_YOUR TASK_
Retype everything from the line containing "The width and height of the screenshot is (1038, 670)." down to the line containing "click(954, 623)", both included, with nothing changed.

_GIVEN DATA_
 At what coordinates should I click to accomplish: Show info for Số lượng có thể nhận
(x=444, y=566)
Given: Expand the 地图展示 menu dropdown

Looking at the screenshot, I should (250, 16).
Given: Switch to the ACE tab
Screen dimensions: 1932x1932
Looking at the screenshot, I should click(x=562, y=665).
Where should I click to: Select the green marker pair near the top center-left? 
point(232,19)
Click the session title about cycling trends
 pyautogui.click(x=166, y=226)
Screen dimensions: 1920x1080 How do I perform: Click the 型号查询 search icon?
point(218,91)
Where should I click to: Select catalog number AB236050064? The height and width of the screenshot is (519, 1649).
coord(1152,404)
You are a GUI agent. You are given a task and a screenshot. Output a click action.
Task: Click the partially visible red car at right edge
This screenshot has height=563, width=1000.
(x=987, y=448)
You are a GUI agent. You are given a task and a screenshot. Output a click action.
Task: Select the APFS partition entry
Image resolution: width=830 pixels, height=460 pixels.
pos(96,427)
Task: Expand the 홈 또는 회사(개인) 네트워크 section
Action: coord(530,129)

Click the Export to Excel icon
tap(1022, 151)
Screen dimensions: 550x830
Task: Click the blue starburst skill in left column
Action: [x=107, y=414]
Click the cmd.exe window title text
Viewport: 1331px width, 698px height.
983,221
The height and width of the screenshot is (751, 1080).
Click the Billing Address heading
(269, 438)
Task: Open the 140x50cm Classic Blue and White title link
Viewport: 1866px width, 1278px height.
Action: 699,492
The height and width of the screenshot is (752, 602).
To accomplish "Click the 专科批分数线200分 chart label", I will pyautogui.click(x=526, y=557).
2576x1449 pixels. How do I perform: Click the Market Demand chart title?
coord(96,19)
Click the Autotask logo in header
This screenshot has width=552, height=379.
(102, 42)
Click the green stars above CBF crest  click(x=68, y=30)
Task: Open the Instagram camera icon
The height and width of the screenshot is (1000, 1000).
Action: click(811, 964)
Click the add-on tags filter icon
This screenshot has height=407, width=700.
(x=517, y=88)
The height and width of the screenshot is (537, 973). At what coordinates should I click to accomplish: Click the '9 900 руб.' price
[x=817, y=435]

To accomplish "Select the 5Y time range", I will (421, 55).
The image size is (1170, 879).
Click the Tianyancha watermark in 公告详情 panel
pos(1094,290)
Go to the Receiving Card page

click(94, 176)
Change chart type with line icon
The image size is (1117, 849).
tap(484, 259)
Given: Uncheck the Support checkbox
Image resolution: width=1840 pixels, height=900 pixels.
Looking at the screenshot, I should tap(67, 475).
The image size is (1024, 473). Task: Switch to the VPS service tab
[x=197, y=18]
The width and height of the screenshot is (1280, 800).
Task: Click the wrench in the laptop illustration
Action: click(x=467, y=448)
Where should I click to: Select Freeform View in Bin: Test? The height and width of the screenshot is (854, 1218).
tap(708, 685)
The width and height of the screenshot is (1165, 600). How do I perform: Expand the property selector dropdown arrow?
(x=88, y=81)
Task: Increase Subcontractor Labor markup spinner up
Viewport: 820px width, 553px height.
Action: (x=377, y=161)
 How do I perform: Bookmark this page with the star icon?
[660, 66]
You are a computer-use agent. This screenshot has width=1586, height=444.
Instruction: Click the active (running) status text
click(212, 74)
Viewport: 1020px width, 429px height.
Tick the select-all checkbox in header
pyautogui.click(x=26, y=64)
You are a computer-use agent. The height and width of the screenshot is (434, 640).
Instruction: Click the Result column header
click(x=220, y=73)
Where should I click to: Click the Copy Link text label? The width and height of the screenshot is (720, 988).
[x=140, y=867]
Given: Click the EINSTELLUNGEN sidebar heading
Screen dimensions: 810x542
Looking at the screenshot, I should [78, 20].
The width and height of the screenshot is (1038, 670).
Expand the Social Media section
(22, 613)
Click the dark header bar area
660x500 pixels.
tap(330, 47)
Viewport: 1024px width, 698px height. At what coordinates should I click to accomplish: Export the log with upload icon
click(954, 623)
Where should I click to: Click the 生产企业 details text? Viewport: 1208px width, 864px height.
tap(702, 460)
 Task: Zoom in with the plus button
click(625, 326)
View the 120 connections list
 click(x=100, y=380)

_WRITTEN SOLUTION_
The width and height of the screenshot is (1038, 670).
Expand the Social Media section
(22, 613)
Click the dark header bar area
660x500 pixels.
tap(330, 47)
Viewport: 1024px width, 698px height. At what coordinates should I click to accomplish: Export the log with upload icon
click(954, 623)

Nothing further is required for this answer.